Silas’s Take: Don’t get caught up in day-to-day weather hype. Institutions make their big moves based on multi-week trends. Also, watch the “crush spread”—the price relationship between soybeans, soybean oil, and soybean meal. It gives you insight into the commercial demand driving the market.
5. Natural Gas (NG)
Natural gas is famously one of the most volatile futures contracts, which is why I’ve placed it last. It’s not for beginners, but for experienced traders, this volatility creates incredible opportunity. It’s often called “the widow-maker” for a reason—it demands respect and tight risk management.
Its price is overwhelmingly driven by weather and inventory levels. Colder-than-normal winter forecasts can send prices soaring on heating demand expectations. Hotter-than-normal summers can do the same due to air conditioning (power plant demand). The weekly EIA Natural Gas Storage report acts as the market’s weekly reality check.
- Market Mover #1: Weekly EIA Natural Gas Storage report (every Thursday at 10:30 AM ET).
- Market Mover #2: Short-term and seasonal weather forecasts (8-14 day outlook).
- Best For: Experienced, risk-tolerant traders who can handle extreme volatility.
Silas’s Take: The biggest mistake I ever made in NG was holding a short position into a storage report that I *knew* would be bullish. I was stubborn. The market gapped up and I took a massive loss. My rule now: never hold a full-sized position through an NG inventory report unless you are fully prepared to be wrong. The risk is just too high.
My Core Principles for Trading These Commodities
Having a great list is just the start. Your execution and mindset are what determine your success. Here are the non-negotiable rules I’ve developed over 20 years.
- Master One Market First. Don’t try to trade all five at once. Pick one, learn its personality, its key reports, and how it moves during different times of the day. Live and breathe it for a few months before adding another.
- Risk a Maximum of 1-2% of Your Capital Per Trade. This is the most important rule in trading. It ensures that a string of losses—which are inevitable—won’t wipe you out. A big loss in a volatile market like Natural Gas taught me this lesson permanently.
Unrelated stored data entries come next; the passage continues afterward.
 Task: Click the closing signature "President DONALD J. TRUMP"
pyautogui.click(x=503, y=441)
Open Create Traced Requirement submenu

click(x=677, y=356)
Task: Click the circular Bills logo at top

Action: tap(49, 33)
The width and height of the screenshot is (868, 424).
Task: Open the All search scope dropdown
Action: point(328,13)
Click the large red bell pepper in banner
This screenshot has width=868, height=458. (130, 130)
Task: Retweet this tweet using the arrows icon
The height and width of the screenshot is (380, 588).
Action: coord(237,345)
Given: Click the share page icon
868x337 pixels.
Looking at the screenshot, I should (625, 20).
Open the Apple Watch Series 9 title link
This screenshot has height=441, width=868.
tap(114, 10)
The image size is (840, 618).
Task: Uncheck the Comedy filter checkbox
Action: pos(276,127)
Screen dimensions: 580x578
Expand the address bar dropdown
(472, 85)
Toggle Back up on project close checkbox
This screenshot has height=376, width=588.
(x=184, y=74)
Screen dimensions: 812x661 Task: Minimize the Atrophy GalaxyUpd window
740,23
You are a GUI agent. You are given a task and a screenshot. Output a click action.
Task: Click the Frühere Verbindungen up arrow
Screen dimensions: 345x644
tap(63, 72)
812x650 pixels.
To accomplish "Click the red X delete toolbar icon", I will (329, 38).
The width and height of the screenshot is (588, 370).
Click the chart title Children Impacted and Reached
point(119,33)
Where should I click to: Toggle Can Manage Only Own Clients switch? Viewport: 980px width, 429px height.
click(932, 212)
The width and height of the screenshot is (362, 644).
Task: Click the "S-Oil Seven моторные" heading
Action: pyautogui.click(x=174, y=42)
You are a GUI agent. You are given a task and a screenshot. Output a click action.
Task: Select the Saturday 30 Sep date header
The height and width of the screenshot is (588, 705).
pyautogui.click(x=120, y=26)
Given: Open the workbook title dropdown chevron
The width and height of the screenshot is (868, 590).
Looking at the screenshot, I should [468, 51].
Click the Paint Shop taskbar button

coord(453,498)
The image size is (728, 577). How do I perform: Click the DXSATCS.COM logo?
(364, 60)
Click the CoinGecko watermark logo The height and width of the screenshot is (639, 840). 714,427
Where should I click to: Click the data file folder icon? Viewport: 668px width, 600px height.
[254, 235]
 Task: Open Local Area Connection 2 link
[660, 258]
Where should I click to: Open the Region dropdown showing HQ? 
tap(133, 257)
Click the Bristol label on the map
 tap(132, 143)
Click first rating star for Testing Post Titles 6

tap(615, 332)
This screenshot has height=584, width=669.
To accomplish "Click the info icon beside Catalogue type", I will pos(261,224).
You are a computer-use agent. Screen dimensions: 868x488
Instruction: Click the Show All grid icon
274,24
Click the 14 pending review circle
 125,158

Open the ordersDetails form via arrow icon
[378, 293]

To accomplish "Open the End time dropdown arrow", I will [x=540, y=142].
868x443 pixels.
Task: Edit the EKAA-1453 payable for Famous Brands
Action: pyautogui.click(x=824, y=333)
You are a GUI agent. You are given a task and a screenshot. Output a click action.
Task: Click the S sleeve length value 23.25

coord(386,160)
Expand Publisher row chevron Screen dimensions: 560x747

- Have a Plan BEFORE You Enter. You must know exactly where your entry price is, where your stop-loss will be placed if you’re wrong, and where you plan to take profits if you’re right. Trading without a plan is just gambling.
- Respect the Data. The weekly inventory reports for Oil and Natural Gas, and the monthly WASDE report for Soybeans, are your appointments with the market’s core reality. Plan your trading week around them. Don’t trade on a guess when the facts are just hours away.
Frequently Asked Questions
Which commodity is best for a beginner?
The E-mini S&P 500 (ES) is the best starting point. It has the highest liquidity, tightest spreads, and abundant free resources for analysis. Its movements are generally less erratic than a weather-driven market like Natural Gas.
How much money do I need to start trading futures?
While you can open an account with a few thousand dollars, I recommend starting with at least $10,000. This allows you to properly manage risk (the 1-2% rule) and withstand the normal ups and downs without feeling emotional pressure.
What is the biggest risk in trading commodities?
Leverage. Futures contracts allow you to control a large position with a small amount of capital. This magnifies both gains and losses. The biggest risk is improper position sizing—trading too large for your account and getting wiped out by a single bad trade.
Can I trade these without following the news?
You can, if you are a pure technical trader, but I wouldn’t recommend it. For commodities like Oil, Gold, and Soybeans, fundamental data releases are the catalysts for the biggest moves. Ignoring them is like driving with your eyes closed.